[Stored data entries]
▽

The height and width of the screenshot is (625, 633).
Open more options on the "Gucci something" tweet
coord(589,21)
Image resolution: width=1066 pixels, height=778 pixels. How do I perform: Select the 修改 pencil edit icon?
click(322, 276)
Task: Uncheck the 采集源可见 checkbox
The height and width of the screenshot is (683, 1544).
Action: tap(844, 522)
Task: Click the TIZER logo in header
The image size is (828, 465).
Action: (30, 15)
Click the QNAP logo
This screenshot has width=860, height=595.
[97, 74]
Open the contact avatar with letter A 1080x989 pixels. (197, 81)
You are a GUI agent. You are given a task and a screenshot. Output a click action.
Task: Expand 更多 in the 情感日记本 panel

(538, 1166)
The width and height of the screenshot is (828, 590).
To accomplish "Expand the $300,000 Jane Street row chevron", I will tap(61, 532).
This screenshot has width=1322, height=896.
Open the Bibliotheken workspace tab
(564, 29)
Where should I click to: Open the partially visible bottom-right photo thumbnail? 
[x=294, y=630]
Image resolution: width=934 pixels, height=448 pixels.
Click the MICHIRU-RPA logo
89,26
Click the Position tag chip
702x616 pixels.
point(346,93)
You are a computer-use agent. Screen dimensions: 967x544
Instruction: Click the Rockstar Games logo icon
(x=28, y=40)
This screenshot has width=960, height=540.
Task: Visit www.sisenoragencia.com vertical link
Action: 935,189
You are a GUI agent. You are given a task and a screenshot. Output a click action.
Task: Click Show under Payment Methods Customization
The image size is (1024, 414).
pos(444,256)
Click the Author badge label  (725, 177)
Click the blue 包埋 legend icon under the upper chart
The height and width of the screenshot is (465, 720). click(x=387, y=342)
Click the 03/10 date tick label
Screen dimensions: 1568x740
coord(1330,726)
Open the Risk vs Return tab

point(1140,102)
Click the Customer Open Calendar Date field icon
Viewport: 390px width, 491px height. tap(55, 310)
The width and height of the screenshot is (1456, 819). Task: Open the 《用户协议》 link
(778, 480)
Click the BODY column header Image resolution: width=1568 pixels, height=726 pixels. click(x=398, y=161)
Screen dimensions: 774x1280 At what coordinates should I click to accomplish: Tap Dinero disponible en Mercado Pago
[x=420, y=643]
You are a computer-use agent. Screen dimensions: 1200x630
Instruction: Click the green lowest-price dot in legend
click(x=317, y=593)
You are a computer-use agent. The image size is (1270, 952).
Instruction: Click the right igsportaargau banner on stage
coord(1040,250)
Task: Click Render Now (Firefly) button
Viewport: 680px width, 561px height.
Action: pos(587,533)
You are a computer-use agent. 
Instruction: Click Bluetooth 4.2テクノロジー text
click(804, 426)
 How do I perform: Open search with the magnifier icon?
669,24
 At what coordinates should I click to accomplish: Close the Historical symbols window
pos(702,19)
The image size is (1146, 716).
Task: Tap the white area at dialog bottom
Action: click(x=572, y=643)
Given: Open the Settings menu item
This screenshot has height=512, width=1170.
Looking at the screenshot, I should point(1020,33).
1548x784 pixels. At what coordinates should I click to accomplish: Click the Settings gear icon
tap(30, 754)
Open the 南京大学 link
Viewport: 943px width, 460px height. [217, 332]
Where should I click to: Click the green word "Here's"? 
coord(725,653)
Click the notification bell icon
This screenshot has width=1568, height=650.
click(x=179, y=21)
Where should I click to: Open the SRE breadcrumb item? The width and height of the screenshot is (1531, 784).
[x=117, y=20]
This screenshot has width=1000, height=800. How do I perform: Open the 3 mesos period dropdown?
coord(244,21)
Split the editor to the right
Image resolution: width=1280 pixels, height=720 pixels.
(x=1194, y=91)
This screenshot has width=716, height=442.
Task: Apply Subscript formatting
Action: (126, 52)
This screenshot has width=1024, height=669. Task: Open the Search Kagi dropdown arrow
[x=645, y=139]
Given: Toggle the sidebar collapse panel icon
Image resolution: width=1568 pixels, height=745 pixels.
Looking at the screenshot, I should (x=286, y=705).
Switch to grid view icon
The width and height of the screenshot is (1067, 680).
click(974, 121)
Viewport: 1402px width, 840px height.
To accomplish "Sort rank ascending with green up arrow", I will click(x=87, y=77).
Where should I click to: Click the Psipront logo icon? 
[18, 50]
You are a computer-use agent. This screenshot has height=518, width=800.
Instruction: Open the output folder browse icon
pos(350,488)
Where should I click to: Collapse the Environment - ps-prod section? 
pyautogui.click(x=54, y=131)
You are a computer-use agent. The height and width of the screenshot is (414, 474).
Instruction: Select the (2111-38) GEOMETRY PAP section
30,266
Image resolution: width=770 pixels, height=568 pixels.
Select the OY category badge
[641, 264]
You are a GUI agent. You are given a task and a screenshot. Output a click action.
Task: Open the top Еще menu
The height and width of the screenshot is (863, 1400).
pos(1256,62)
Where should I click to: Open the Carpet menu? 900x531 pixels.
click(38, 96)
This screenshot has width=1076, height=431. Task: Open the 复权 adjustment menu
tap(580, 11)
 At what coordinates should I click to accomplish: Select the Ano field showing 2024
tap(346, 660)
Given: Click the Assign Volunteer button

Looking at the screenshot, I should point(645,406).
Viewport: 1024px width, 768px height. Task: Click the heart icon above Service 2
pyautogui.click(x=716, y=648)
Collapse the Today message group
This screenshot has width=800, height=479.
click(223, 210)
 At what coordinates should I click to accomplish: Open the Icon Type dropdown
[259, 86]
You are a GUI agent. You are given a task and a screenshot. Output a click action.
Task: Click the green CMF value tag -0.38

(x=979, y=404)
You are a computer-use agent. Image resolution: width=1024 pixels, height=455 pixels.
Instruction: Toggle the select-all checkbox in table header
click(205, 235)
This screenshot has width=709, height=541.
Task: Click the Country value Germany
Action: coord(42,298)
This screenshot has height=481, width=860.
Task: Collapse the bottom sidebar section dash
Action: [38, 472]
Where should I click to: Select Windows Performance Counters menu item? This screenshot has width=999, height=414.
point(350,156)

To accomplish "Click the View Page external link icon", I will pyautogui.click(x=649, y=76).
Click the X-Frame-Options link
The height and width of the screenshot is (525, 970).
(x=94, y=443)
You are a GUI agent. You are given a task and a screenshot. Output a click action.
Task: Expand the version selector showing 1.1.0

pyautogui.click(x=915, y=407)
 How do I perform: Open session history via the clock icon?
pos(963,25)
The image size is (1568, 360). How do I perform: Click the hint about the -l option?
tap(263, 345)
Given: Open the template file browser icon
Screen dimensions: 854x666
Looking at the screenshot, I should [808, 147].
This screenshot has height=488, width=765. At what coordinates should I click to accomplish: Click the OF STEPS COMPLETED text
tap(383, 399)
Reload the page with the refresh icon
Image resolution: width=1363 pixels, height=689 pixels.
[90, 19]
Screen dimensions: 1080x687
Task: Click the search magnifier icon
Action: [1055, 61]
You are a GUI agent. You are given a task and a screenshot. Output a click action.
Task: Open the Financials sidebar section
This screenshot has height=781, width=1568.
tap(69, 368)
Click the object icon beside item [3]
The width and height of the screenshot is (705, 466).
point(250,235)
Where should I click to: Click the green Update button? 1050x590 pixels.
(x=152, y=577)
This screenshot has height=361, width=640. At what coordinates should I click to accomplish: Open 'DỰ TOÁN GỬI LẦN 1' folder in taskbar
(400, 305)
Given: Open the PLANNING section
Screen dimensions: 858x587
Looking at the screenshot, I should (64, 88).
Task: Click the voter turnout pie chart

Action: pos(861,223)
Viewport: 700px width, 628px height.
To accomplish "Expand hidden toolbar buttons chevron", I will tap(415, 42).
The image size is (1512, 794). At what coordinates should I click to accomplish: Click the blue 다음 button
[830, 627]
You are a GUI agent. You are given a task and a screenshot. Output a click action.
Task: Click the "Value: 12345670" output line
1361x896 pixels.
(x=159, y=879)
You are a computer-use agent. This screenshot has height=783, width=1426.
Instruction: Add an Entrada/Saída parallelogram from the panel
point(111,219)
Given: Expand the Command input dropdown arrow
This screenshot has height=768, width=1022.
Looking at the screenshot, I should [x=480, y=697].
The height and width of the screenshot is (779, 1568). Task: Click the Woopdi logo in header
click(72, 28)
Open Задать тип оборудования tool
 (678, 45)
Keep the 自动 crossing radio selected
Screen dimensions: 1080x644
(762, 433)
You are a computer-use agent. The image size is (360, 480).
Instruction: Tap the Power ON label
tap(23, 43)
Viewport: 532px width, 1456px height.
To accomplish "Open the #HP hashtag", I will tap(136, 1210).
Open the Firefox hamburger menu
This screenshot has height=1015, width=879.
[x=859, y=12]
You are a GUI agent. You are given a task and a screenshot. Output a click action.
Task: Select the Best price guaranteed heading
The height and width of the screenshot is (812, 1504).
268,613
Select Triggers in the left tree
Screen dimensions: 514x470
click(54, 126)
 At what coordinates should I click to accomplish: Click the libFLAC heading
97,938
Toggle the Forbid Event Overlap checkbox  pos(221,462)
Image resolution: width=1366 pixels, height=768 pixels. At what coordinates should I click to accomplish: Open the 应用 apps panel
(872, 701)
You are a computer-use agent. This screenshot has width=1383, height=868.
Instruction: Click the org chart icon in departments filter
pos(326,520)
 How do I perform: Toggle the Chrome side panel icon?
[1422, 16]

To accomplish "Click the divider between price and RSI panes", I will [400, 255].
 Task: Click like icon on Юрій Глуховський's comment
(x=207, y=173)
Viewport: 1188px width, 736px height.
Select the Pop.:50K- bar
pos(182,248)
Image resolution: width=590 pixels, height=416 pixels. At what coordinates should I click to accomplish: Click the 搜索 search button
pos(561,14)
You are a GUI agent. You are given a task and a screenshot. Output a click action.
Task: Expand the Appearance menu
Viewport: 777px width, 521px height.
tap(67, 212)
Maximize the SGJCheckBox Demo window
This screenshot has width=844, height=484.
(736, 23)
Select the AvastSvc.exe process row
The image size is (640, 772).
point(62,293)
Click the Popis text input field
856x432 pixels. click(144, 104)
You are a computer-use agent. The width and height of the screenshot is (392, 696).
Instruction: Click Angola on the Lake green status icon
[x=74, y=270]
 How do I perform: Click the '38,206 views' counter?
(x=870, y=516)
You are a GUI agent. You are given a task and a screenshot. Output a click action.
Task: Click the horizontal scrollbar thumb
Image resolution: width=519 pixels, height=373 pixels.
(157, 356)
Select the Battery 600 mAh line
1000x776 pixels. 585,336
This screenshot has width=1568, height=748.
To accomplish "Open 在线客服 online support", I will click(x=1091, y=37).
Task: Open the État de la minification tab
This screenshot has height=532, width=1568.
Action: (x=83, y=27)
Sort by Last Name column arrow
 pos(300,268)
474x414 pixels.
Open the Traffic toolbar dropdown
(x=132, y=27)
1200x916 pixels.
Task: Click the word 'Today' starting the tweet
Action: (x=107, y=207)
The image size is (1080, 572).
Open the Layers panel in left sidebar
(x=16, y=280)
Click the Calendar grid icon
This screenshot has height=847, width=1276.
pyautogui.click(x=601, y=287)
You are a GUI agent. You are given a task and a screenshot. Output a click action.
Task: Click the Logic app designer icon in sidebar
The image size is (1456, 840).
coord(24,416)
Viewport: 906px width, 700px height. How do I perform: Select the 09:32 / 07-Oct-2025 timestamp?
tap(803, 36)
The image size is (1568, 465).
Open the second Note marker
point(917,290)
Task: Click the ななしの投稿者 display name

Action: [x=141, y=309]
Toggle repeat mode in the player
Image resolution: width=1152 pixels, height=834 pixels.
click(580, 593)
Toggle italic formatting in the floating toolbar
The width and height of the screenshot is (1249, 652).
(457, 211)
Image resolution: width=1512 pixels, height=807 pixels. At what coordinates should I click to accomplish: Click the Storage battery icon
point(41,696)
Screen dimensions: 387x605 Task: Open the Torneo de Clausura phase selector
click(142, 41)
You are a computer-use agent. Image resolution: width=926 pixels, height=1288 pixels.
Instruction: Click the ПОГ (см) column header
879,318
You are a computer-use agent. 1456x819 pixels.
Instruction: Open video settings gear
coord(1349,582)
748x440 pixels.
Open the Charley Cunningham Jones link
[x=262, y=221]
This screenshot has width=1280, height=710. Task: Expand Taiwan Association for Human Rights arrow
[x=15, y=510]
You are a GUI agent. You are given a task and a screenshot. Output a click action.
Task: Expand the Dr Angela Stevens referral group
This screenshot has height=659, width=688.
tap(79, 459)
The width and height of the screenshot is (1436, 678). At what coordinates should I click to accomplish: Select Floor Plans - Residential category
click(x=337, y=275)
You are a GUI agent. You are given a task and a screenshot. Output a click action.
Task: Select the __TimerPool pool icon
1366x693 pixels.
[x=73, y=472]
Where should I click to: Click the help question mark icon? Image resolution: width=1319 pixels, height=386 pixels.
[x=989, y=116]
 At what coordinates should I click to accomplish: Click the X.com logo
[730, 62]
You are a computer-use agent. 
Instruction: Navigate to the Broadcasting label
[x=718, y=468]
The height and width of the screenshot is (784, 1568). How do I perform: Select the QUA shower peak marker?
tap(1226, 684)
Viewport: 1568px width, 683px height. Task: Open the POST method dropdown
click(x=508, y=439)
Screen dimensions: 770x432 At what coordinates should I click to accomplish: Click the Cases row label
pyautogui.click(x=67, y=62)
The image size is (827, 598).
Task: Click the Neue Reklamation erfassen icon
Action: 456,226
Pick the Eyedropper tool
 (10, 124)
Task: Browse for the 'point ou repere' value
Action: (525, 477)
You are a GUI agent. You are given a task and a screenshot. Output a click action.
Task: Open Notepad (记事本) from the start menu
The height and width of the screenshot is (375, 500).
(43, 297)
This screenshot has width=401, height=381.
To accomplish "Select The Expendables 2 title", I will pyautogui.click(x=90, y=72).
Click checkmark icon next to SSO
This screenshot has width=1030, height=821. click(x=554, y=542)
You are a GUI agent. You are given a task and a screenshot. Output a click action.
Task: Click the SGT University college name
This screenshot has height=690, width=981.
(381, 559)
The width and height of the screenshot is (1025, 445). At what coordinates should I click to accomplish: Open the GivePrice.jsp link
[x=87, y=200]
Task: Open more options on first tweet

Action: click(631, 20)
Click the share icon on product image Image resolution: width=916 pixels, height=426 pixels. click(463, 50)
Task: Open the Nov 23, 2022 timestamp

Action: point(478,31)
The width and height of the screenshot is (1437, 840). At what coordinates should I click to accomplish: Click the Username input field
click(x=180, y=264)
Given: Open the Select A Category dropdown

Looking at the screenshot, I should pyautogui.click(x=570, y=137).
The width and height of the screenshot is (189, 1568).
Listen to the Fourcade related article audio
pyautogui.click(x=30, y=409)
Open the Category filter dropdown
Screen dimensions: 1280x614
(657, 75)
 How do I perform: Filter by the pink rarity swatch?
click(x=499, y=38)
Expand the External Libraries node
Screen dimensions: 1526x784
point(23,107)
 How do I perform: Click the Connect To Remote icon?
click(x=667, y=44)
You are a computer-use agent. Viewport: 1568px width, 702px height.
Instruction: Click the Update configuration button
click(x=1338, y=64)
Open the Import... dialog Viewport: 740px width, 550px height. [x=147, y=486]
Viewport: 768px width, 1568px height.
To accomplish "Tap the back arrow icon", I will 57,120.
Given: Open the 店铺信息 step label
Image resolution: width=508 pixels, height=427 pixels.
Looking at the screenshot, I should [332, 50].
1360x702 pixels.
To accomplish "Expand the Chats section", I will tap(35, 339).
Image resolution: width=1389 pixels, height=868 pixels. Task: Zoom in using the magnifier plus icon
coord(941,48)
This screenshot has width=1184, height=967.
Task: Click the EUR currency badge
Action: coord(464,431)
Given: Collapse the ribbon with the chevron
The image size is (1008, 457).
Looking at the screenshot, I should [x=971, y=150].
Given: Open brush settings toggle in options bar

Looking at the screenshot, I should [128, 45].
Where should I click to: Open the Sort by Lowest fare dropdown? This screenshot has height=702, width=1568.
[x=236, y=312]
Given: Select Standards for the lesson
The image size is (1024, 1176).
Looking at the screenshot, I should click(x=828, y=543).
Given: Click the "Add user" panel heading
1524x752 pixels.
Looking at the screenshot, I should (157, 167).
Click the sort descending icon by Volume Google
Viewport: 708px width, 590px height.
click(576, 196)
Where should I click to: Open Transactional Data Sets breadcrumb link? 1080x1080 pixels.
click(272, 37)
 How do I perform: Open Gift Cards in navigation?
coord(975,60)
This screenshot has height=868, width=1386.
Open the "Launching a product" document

△

Take every line above where "chevron" appears and copy it.

■ TASK OUTPUT:
To accomplish "Expand the $300,000 Jane Street row chevron", I will tap(61, 532).
To accomplish "Expand hidden toolbar buttons chevron", I will tap(415, 42).
Given: Collapse the ribbon with the chevron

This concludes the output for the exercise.